リスティング広告予算を効率よく活用する方法
Last Updated on 2024年4月1日 by 荻野永策

WEBの集客方法の1つであるリスティング広告は、コンバージョン(問い合わせ・資料請求・引き合い)を増加させる上で重要な方法の1つである。そんなリスティング広告の最大の課題は、決められた毎月の予算の中で、最大限のコンバージョンを達成することである。そのためには、キーワード選定やWEBサイト、ランディングページの改善、広告の改善などが非常に重要である。

しかし、つい忘れがちとなってしまうのが、「リスティング広告のお金の使い方」である。

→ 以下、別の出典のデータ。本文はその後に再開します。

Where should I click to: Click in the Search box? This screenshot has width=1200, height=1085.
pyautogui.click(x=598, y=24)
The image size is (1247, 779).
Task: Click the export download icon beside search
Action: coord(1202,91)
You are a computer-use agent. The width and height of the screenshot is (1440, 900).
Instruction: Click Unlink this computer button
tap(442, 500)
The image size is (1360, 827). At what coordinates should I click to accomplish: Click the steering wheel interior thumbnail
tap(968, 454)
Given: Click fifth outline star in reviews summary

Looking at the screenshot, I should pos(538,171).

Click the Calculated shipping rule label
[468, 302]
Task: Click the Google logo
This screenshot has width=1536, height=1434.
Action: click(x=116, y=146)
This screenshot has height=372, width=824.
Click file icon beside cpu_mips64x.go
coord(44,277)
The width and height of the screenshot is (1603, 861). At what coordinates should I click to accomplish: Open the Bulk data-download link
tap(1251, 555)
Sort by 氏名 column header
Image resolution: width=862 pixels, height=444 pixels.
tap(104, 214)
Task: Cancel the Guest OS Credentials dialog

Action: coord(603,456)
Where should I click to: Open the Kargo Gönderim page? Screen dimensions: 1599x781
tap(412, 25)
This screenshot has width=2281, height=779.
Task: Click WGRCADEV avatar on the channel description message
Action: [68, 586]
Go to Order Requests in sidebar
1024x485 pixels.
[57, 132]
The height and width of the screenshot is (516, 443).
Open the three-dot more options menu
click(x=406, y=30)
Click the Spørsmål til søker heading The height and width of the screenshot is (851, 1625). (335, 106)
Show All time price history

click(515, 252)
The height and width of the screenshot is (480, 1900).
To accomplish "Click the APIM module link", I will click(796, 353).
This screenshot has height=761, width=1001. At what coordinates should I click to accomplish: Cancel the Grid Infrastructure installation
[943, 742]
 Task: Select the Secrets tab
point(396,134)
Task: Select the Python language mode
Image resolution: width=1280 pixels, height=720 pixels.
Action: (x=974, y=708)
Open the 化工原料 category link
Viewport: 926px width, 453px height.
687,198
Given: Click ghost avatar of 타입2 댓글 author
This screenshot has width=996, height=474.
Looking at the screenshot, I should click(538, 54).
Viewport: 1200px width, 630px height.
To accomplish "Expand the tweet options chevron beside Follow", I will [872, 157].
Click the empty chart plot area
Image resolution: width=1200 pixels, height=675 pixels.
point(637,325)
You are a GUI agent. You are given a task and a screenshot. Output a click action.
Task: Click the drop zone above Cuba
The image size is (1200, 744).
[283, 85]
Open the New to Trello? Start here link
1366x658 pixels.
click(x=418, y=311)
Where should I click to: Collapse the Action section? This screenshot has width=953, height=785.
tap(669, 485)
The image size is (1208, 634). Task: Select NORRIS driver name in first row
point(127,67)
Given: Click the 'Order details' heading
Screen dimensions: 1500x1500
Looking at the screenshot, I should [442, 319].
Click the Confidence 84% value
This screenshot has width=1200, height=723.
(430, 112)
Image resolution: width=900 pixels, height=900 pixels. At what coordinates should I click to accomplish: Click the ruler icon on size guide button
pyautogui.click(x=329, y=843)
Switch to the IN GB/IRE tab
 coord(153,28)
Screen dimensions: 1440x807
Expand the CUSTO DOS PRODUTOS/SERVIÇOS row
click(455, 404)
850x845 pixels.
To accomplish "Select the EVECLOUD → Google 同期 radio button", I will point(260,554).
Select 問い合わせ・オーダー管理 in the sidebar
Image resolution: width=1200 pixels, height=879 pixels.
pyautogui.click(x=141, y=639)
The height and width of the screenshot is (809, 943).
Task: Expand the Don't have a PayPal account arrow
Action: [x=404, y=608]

「お金の使い方」とは、わかりやすく言うと、「コンバージョンが発生する確率の高いタイミング」の時にできるだけ多くの予算を投下し、逆に、「コンバージョンが発生する確率の低いタイミング」の時は、あんまり予算を投下しないことである。このようなお金の使い方を実現することで、同じ金額で、1件でも多くのコンバージョンを獲得できる可能性が高くなる。

そこで、今回のコラムでは、リスティング広告のお金の使い方に着目し、少しでもコンバージョンが発生する確率の高いタイミングで、効率よく予算を使えるようにする方法についてご紹介する。BtoBマーケティングリードジェネレーションにおいて、リスティング広告は重要な手法の1つであるため、ぜひ参照して欲しい。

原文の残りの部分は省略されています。